- Directive: Please count the lines in the rows below that contain the string "resolution". Reply with that number only.

* begin Information given *

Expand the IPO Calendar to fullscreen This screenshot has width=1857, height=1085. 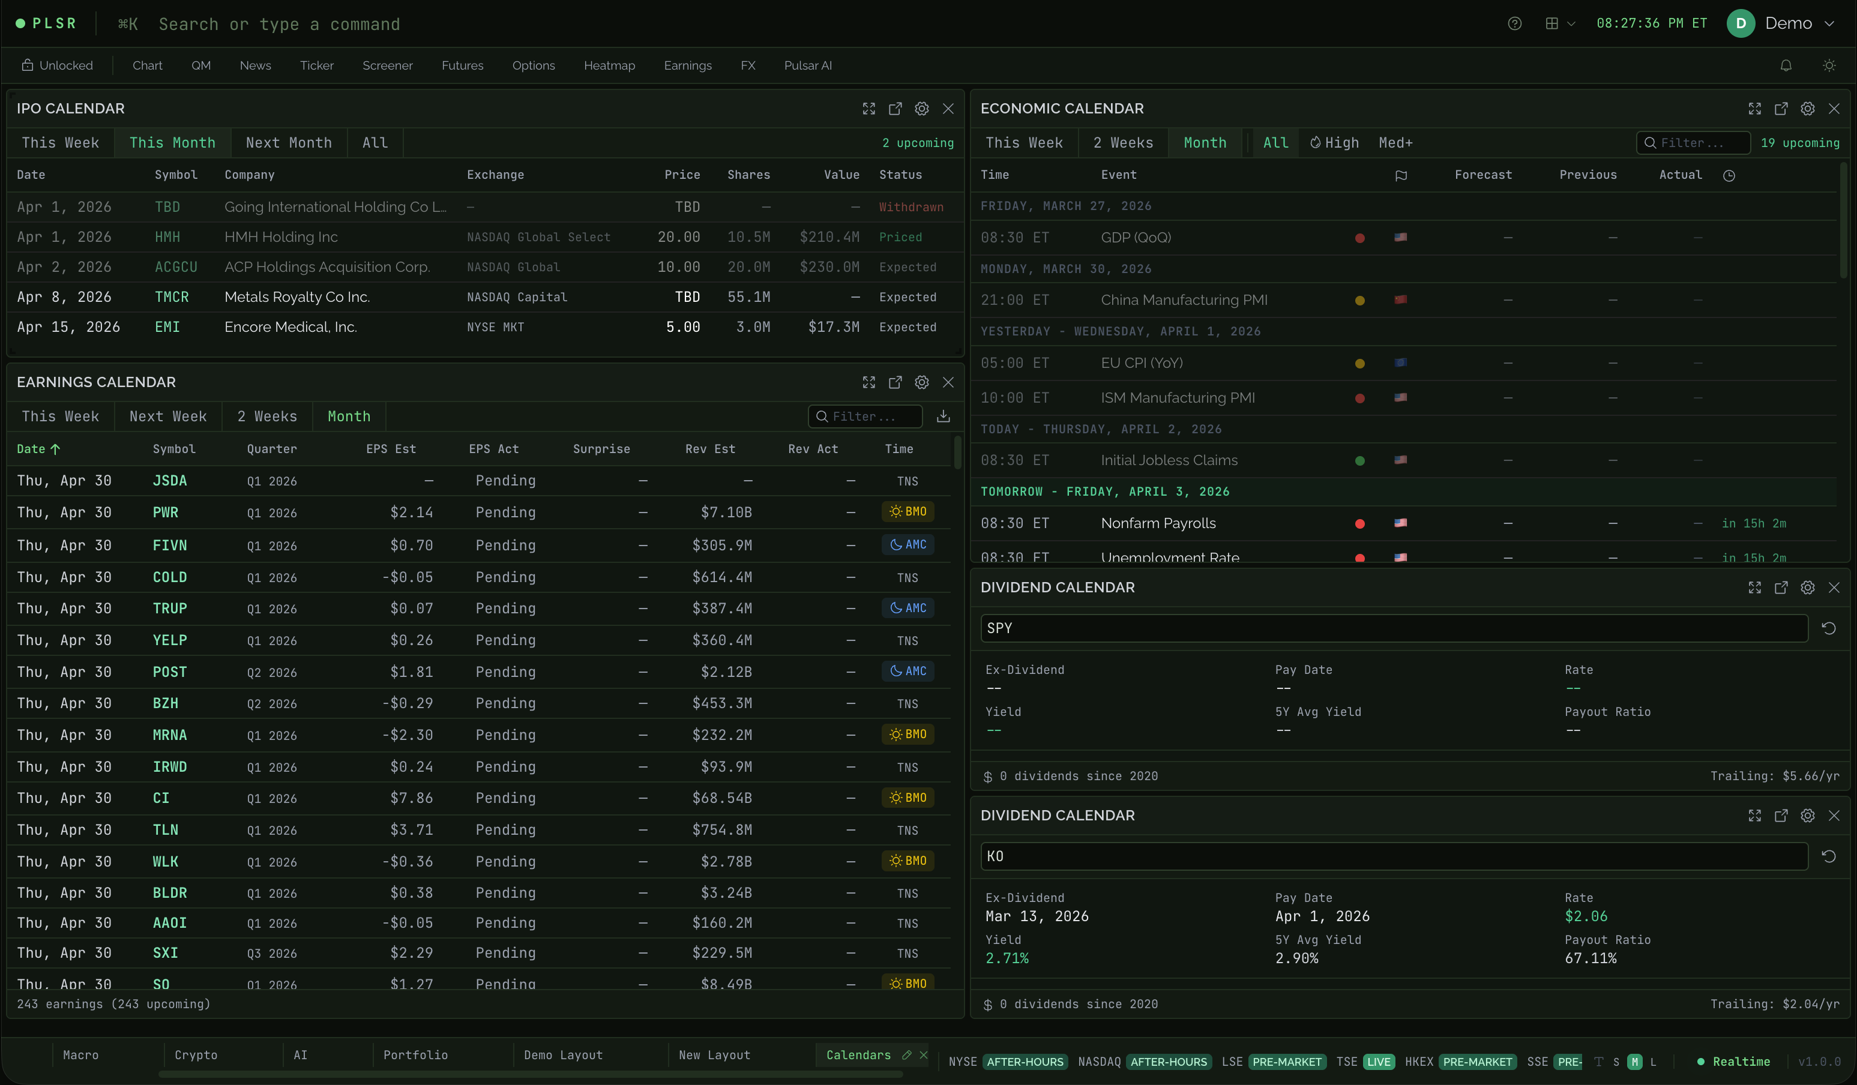point(870,108)
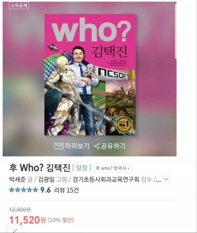Click the who? 김택진 book cover image
197x233 pixels.
pyautogui.click(x=90, y=75)
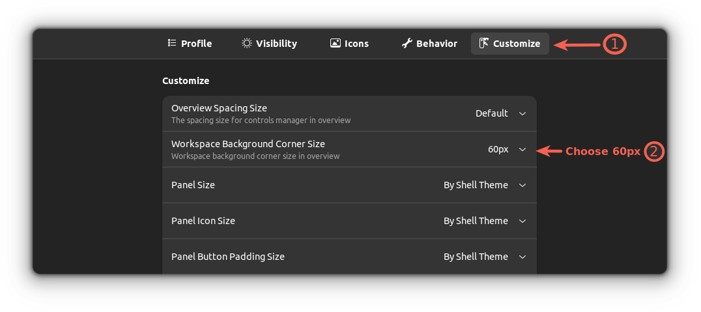The width and height of the screenshot is (701, 312).
Task: Click the Profile tab's list icon
Action: point(172,44)
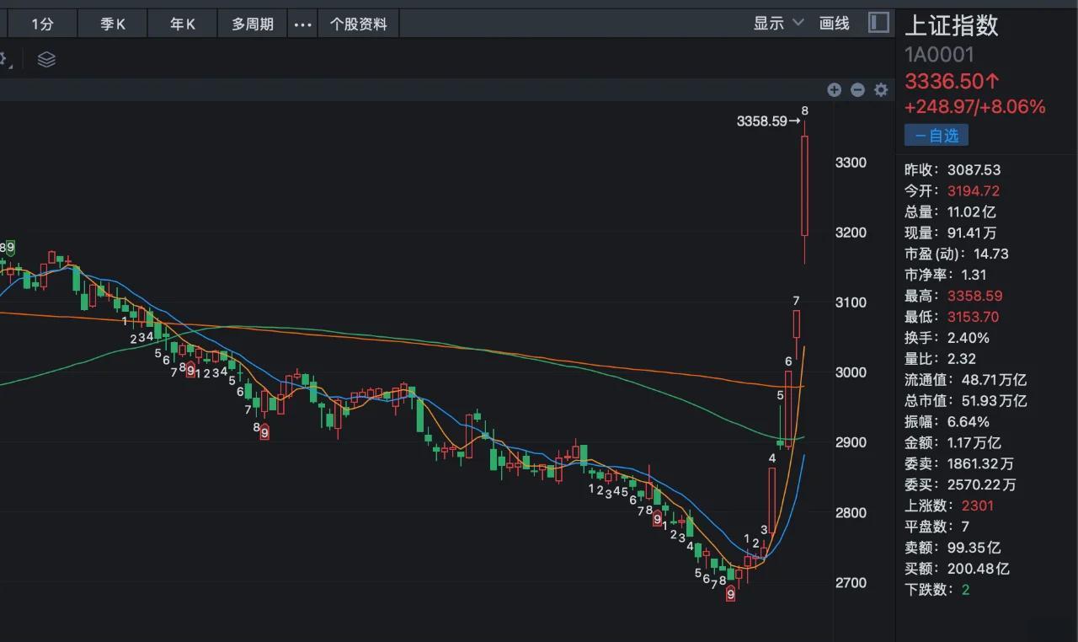Open the three-dots more periods menu

pos(302,24)
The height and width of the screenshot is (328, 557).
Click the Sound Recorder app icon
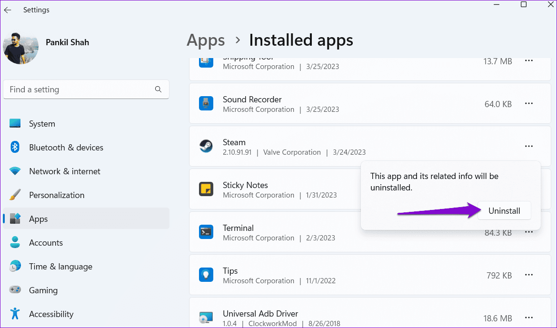[x=206, y=103]
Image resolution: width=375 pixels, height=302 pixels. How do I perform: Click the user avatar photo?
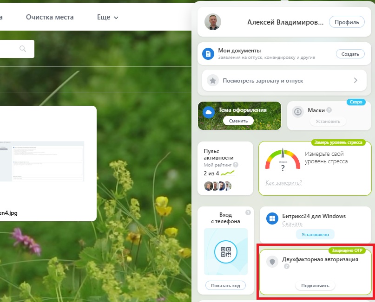point(213,22)
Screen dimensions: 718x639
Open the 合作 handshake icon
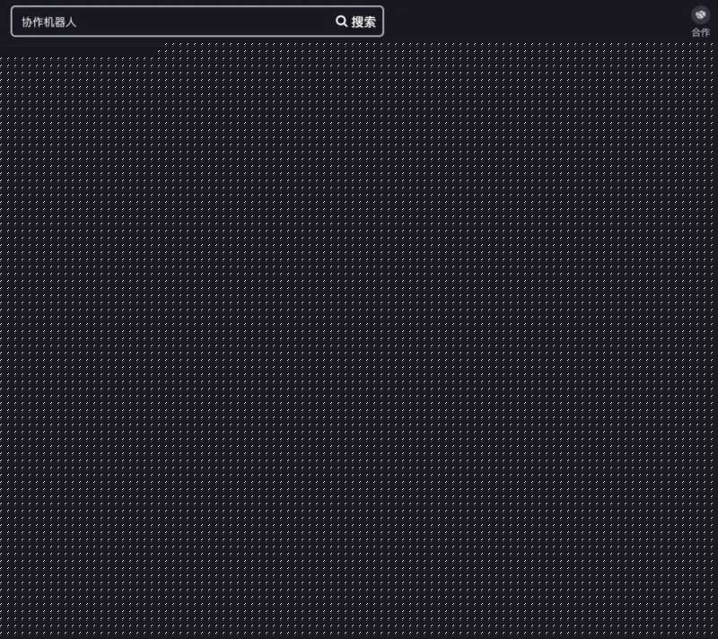[700, 14]
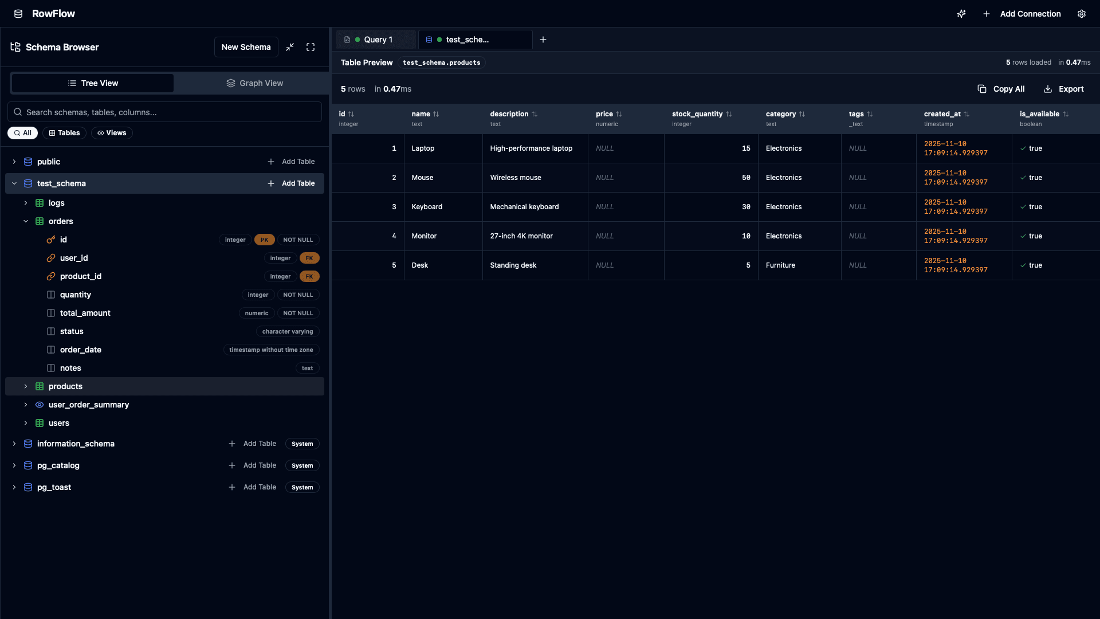Expand the pg_catalog schema
This screenshot has height=619, width=1100.
[14, 465]
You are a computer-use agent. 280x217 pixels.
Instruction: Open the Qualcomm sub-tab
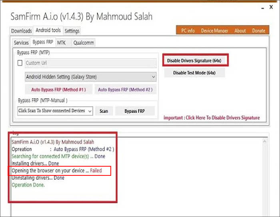pos(84,43)
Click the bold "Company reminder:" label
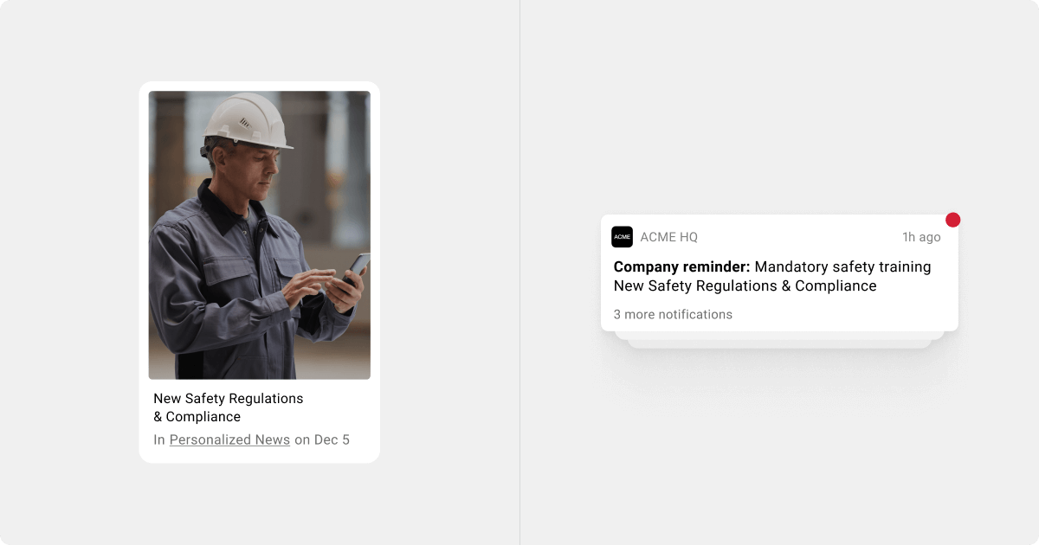 (x=681, y=266)
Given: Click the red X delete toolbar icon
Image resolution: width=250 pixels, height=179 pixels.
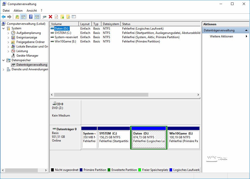Looking at the screenshot, I should [x=50, y=17].
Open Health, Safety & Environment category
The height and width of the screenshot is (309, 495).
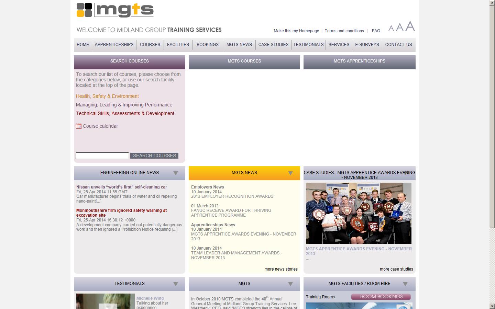pyautogui.click(x=107, y=96)
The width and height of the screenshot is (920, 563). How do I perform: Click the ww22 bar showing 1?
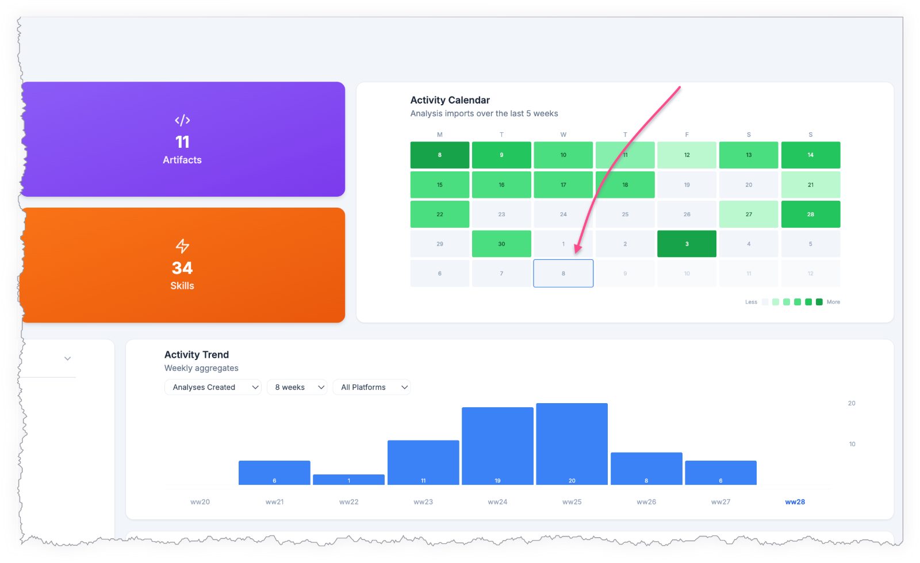pyautogui.click(x=349, y=480)
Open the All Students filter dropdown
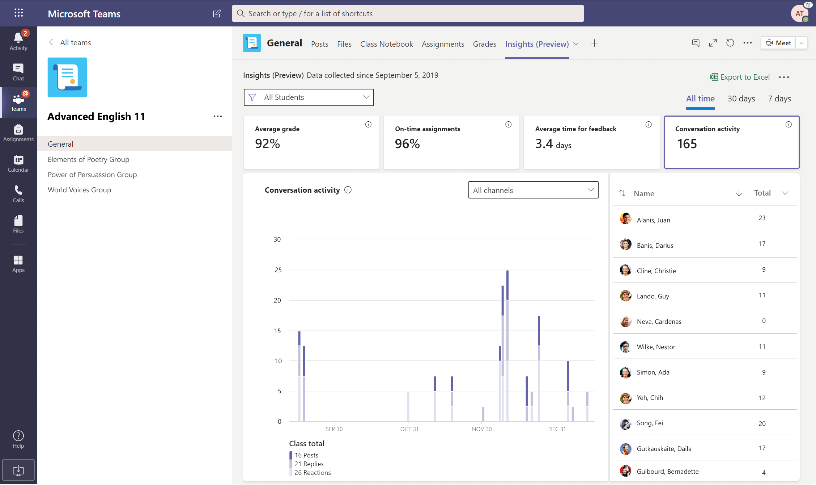The width and height of the screenshot is (816, 485). tap(309, 97)
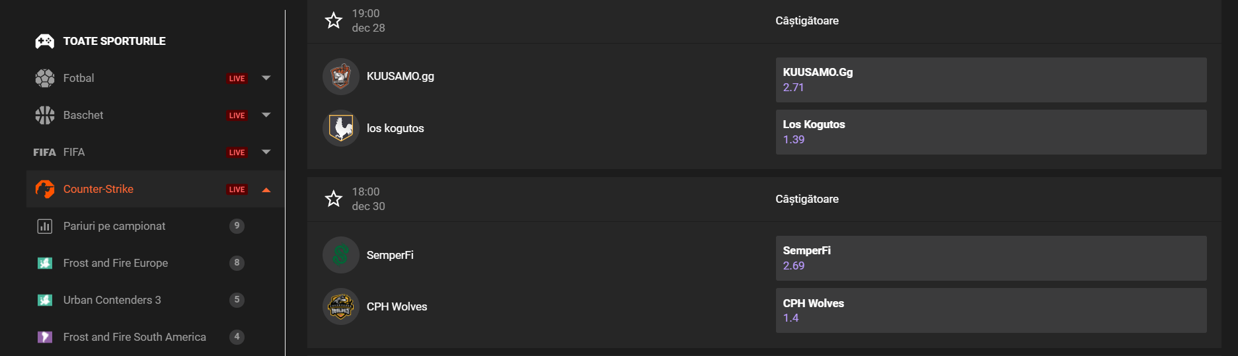Click the Pariuri pe campionat chart icon

(45, 226)
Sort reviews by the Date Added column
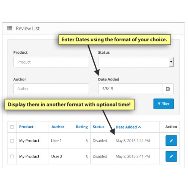 pyautogui.click(x=126, y=127)
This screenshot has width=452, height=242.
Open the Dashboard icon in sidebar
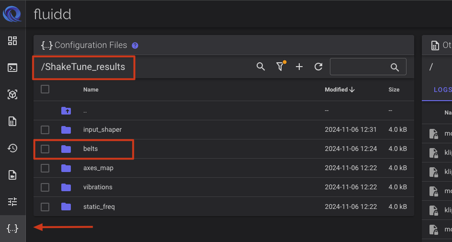(x=12, y=41)
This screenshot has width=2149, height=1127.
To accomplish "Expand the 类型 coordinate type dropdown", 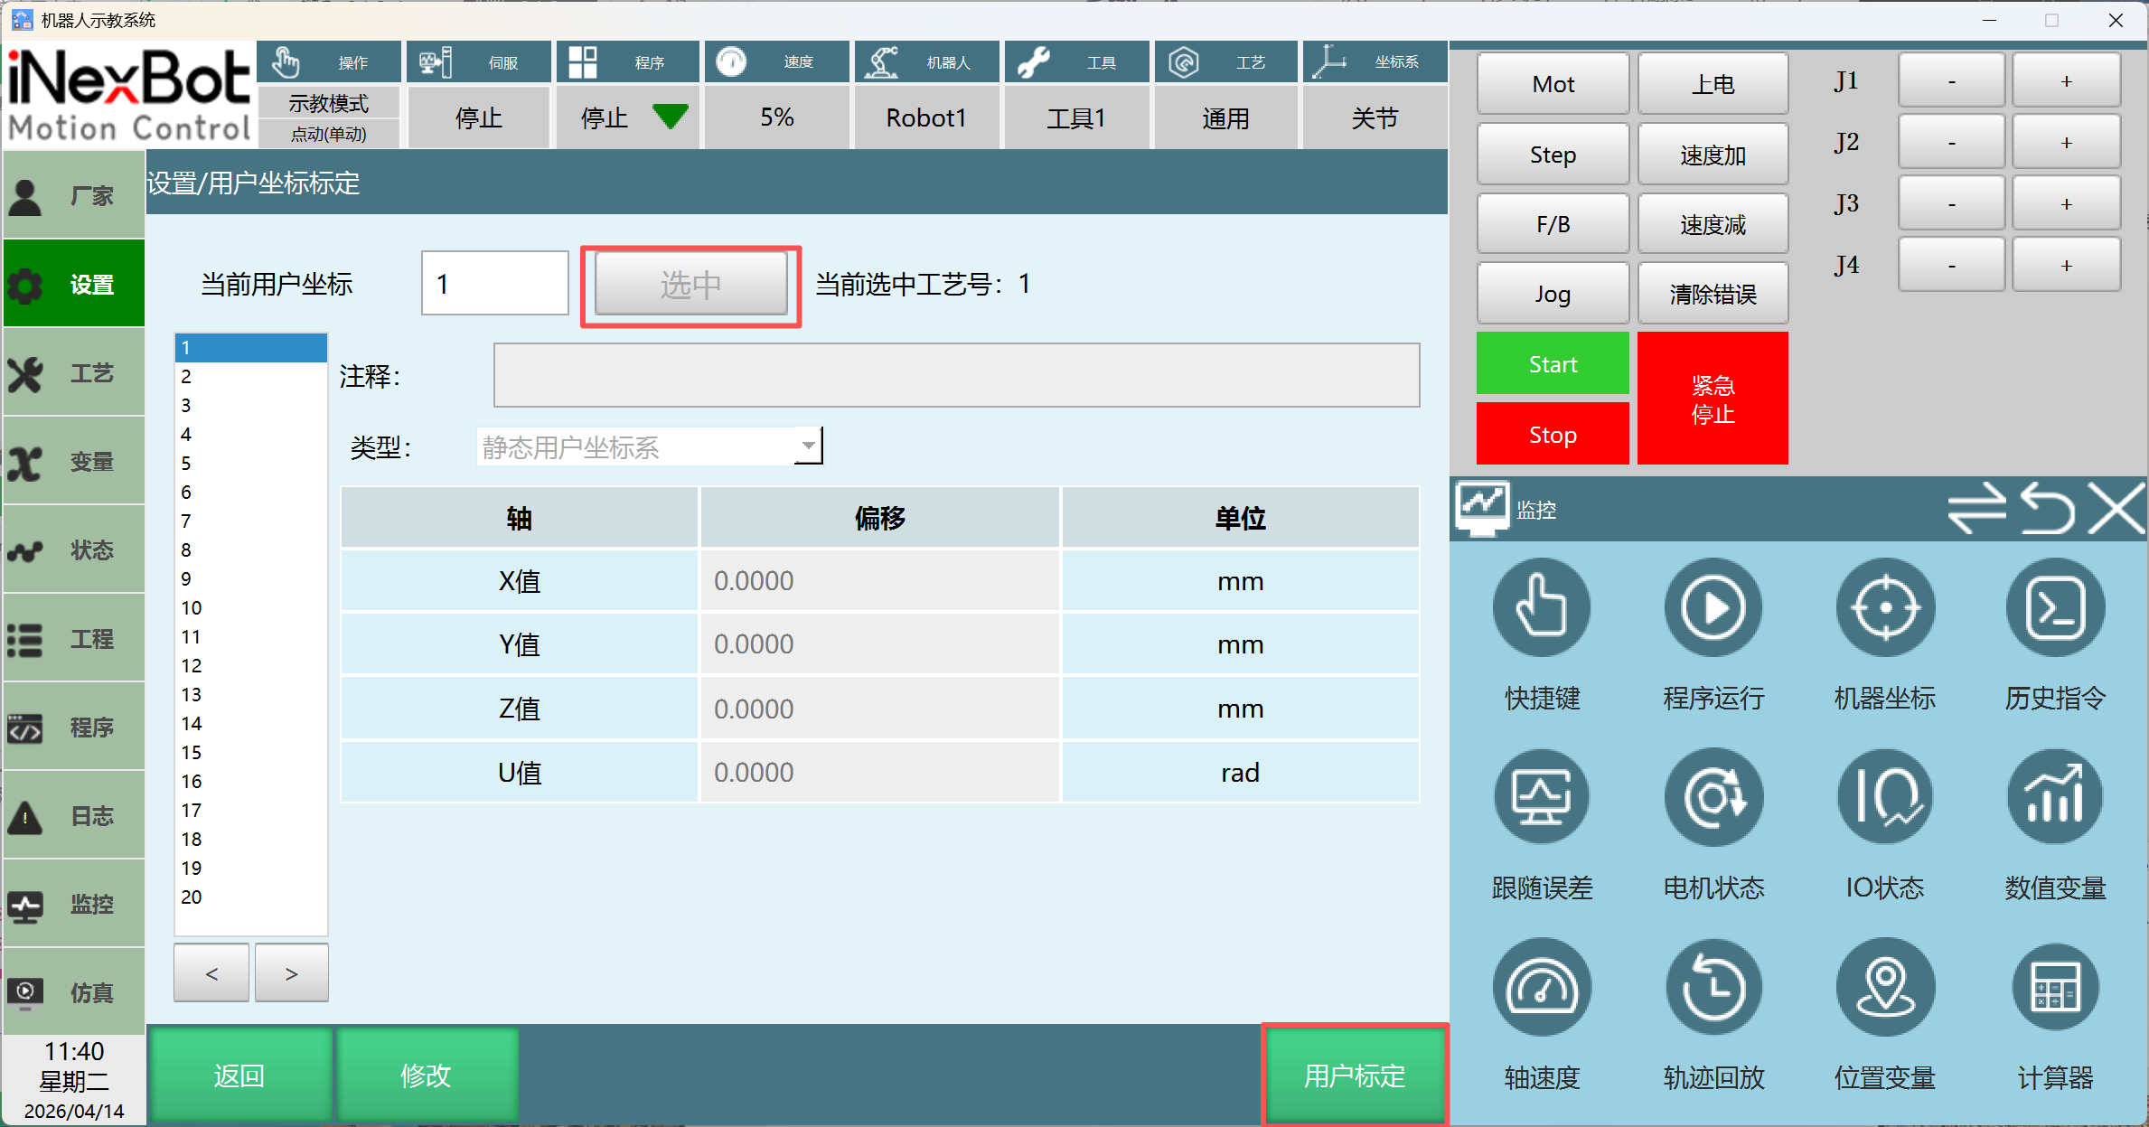I will coord(808,446).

* end Information given *

- Result below: 2